À Nice, les chiffres locaux décrivent une autre courbe. Selon le baromètre SeLoger d’avril 2026, les loyers du parc privé azuréen ont grimpé de +5,4 % en un an. Près de trois fois plus que la moyenne nationale (+2,5 %) et que celle des dix plus grandes villes de France (+2,7 %). Sur trois ans, la hausse atteint +12,4 %. Sur cinq ans, +18,7 %. Le mètre carré loué à Nice s’établit aujourd’hui à 20,4 €/m², contre 17,2 €/m² en moyenne nationale.
Pour comprendre l’envolée, deux courbes opposées. Le stock de logements à louer a chuté de 69 % depuis 2021. La demande, elle, a explosé : +84 % sur la même période. Mécaniquement, les propriétaires ont la main, et les biens sous la barre des 700 euros se font rares. Le studio meublé en plein centre dépasse souvent les 900 euros par mois.

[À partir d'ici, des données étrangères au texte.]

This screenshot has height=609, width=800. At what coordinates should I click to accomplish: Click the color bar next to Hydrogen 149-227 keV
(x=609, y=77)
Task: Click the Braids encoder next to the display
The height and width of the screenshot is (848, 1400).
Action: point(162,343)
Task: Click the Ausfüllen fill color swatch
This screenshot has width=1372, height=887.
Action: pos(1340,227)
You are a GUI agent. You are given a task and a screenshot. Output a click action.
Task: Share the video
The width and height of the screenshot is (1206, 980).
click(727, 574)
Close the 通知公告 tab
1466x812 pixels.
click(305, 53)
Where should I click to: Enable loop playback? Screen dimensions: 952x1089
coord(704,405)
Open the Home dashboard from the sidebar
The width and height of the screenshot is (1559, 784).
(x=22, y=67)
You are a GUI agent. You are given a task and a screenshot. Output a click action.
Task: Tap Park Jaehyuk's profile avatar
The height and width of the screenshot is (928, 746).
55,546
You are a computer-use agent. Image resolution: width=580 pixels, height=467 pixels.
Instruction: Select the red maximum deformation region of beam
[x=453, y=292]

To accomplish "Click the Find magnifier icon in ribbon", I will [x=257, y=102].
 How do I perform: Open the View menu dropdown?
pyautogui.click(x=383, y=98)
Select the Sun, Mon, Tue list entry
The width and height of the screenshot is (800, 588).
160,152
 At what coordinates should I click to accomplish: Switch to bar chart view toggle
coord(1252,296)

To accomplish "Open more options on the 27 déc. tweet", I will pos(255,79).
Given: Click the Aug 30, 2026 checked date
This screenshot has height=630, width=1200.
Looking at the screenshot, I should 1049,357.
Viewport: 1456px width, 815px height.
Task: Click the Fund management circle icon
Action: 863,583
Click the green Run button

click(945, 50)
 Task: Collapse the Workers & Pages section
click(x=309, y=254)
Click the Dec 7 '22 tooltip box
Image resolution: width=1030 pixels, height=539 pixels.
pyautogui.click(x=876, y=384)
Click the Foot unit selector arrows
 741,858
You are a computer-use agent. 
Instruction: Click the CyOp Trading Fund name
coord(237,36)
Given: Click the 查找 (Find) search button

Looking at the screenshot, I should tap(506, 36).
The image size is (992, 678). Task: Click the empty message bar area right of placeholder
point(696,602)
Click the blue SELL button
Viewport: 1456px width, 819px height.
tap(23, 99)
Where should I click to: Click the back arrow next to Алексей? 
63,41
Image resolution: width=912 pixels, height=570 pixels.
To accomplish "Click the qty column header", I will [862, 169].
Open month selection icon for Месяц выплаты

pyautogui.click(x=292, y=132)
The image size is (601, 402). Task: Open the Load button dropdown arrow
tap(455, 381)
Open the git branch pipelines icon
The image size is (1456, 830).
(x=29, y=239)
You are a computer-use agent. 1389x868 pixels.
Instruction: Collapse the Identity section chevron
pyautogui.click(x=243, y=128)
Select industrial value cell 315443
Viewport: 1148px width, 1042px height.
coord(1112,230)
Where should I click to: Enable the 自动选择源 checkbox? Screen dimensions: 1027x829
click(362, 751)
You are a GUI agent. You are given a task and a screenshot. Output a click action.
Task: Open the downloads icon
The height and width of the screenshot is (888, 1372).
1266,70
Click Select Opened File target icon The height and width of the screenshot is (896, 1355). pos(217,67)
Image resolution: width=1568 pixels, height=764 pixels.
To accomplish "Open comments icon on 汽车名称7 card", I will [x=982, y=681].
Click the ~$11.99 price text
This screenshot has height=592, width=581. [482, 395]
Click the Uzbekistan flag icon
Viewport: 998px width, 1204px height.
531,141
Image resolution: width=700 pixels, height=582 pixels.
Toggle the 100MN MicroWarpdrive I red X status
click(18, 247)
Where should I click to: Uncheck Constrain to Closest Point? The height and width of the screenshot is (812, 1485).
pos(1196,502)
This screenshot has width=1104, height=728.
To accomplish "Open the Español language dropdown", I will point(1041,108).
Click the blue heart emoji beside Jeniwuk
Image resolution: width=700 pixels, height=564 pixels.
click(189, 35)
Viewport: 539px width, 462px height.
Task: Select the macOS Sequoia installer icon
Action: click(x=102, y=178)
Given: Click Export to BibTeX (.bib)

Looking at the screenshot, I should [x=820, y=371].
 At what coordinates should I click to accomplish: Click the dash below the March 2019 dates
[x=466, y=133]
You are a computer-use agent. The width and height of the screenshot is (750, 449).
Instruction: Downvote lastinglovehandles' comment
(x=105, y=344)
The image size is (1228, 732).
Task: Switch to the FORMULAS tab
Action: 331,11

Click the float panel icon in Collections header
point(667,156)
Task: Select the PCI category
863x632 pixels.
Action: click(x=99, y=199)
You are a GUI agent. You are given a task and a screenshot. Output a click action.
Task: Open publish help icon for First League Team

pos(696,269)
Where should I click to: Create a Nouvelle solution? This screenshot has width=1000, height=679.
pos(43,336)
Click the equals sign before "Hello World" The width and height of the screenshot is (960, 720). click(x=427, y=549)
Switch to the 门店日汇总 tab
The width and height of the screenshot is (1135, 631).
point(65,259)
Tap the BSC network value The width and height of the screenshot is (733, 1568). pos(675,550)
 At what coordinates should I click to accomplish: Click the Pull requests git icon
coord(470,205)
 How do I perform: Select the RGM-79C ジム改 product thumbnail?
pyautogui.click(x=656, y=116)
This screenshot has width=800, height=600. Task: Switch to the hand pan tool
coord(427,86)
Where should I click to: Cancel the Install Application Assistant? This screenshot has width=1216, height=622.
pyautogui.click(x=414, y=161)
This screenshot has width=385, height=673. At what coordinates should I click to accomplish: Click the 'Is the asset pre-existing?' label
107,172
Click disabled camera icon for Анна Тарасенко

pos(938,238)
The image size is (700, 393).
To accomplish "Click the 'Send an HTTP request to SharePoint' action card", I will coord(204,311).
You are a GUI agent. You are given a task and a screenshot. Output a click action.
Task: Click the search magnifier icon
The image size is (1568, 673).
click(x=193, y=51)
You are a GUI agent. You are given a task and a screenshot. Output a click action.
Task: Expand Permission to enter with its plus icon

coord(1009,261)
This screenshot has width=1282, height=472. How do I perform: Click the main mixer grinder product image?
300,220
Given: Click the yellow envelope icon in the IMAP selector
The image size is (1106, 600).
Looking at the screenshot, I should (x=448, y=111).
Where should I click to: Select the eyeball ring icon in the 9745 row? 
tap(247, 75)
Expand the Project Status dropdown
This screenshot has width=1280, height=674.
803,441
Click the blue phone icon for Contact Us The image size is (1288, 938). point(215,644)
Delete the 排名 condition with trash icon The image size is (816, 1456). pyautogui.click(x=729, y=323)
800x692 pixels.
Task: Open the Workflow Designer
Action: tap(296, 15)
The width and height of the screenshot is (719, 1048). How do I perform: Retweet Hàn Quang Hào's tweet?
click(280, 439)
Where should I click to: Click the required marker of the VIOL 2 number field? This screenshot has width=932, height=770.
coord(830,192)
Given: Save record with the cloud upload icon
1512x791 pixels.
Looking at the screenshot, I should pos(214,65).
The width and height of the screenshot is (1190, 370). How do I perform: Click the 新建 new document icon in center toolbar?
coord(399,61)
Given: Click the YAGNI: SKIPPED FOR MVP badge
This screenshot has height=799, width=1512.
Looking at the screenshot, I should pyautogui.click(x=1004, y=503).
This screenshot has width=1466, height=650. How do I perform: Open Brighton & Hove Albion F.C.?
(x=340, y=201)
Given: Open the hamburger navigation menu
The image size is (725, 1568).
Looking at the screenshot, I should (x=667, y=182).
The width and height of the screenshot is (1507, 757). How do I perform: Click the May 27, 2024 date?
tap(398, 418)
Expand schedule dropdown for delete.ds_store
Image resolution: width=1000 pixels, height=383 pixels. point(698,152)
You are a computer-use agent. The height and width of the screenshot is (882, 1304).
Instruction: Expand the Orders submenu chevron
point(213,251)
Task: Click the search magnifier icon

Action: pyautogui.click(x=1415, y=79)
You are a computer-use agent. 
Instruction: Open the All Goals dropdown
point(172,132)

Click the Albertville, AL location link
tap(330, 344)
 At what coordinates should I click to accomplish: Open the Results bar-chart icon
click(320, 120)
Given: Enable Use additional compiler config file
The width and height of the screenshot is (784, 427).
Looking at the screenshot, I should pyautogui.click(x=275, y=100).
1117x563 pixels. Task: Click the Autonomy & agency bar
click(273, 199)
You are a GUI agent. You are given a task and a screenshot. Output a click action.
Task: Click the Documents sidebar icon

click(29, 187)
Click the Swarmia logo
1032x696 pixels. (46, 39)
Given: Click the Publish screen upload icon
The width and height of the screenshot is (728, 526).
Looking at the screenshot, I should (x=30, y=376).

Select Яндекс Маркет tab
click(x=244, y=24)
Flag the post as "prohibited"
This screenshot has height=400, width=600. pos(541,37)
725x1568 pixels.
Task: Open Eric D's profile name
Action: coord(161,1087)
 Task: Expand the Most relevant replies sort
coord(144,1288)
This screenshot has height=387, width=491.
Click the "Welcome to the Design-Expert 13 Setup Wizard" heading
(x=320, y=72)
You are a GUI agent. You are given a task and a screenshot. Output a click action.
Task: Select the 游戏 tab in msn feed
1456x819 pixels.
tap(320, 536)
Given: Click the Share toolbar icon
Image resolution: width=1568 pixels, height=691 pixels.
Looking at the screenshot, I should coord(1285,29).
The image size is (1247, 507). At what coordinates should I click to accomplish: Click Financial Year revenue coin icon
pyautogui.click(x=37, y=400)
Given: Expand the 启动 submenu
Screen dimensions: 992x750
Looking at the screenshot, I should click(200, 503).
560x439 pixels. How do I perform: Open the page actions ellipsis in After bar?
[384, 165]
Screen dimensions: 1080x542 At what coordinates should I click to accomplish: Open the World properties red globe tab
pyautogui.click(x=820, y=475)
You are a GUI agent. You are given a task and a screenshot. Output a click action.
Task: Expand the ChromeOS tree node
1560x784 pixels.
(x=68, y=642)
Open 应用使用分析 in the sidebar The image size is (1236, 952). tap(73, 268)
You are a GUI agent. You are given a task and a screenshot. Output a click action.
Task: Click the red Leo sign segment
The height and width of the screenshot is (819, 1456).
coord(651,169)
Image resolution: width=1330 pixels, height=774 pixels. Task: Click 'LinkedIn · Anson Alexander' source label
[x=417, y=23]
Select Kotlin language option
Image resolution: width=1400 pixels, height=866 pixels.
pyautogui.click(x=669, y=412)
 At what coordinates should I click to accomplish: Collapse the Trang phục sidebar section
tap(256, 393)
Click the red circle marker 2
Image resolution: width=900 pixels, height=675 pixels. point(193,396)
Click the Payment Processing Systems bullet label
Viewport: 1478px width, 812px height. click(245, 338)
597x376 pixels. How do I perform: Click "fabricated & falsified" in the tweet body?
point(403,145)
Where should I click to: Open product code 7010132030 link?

Pour un loyer de 900 €, la hausse maximale autorisée par l’IRL représente 7 € par mois, soit 84 € sur l’année. Le prix d’un plein de courses.
La règle vaut pour tous les baux signés avec une clause de révision annuelle. Le propriétaire dispose d’un an à compter de la date anniversaire pour appliquer la hausse, sinon elle est perdue. Le locataire qui constate une augmentation supérieure à l’IRL peut contester par lettre recommandée. En cas de désaccord prolongé, la commission départementale de conciliation peut être saisie. La tendance nationale est plus douce qu’en 2024. Sur la Côte d’Azur, chaque euro compte.